Comparative analysis of genetic regulation in dormant cells of fission yeast, turquoise killifish and human cancer

Dormancy is a conserved survival strategy observed across a wide range of organisms, from unicellular microbes to vertebrates, characterized by reversible cell-cycle arrest and reduced metabolic activity. In this study, we conducted a comparative analysis of genetic regulation in dormant cells using three model systems: fission yeast spores (Schizosaccharomyces pombe), diapause embryos of the turquoise killifish (Nothobranchius furzeri), and dormant human cancer cells. By integrating transcriptomic, proteomic, and large-scale functional data from a barcoded mutant screen, we identified conserved regulatory mechanisms that govern dormancy, focusing on ribosomal proteins and autophagy-related processes.

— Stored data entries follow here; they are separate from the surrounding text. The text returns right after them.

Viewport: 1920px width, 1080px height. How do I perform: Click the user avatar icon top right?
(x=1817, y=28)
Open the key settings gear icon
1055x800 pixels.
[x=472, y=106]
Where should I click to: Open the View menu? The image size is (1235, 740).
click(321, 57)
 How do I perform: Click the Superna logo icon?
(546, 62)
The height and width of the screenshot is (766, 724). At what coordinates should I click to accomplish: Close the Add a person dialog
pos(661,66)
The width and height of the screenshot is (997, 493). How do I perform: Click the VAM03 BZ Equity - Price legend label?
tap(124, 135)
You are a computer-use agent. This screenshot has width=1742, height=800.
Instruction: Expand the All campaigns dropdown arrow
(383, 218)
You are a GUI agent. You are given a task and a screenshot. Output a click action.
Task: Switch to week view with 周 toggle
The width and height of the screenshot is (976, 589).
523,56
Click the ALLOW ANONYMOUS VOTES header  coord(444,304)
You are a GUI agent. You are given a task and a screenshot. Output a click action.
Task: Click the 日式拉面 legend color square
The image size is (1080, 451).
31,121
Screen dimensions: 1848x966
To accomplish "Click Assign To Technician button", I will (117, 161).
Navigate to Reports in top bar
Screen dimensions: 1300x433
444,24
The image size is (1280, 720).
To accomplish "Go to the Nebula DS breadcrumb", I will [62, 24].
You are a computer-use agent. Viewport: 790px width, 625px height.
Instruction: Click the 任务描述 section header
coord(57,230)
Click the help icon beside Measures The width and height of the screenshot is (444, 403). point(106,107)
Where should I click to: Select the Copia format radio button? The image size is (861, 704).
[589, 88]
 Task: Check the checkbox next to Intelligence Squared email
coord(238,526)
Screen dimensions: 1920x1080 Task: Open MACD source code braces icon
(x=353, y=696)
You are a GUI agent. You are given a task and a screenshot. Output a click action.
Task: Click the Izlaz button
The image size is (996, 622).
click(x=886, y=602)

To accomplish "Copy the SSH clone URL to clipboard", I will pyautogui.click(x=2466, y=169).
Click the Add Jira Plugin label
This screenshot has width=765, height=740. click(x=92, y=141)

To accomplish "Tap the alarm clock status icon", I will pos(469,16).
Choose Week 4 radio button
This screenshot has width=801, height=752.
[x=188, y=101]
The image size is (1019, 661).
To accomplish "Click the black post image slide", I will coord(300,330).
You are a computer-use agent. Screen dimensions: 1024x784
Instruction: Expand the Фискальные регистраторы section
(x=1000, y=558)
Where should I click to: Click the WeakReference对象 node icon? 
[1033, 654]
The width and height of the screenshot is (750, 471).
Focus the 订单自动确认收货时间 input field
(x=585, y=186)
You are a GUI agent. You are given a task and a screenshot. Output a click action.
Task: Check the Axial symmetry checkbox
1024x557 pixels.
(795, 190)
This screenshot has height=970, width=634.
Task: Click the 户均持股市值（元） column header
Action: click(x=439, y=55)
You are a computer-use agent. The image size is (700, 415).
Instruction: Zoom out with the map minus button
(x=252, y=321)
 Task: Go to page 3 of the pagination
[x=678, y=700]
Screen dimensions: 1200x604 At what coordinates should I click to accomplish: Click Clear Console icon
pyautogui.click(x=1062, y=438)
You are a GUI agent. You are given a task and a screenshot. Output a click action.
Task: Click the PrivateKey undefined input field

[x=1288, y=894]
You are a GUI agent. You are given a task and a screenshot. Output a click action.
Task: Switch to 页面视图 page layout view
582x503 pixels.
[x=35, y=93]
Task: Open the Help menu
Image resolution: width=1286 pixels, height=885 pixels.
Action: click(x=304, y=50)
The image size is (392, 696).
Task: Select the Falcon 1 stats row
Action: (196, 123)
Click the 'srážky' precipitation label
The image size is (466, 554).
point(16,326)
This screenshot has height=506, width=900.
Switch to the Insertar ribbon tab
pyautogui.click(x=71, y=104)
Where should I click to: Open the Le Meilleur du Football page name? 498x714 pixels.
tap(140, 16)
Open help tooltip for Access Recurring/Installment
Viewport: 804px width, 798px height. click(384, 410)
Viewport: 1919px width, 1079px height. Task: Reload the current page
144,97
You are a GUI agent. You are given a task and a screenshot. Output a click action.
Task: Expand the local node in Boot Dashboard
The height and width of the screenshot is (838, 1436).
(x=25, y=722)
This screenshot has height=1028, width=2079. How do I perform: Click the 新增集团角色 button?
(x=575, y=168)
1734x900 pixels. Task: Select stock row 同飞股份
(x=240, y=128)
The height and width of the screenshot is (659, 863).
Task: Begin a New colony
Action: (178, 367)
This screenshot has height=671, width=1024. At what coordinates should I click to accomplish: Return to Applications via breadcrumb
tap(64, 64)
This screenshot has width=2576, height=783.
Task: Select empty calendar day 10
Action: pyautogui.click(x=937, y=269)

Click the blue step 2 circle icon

Our findings reveal that, despite the distinct physiological and developmental contexts, these dormant states share a core regulatory signature. Ribosomal protein mRNAs are consistently upregulated during dormancy across species, even as protein levels remain suppressed, suggesting a conserved mechanism of post-transcriptional regulation. Functional analysis using a bar-seq screen in yeast spores confirmed that ribosomal protein mutants exhibit reduced spore longevity but increased heat-shock resistance, highlighting a critical role for ribosomal proteins in maintaining dormancy viability. Similarly, autophagy-related genes are upregulated across all dormant stages and are essential for resilience against stress conditions. However, their deletion intriguingly extended spore lifespan, indicating autophagy's complex and context-dependent role in dormancy regulation. These results provide insights into shared molecular pathways that enable dormancy across diverse biological systems and offer a framework for understanding dormancy.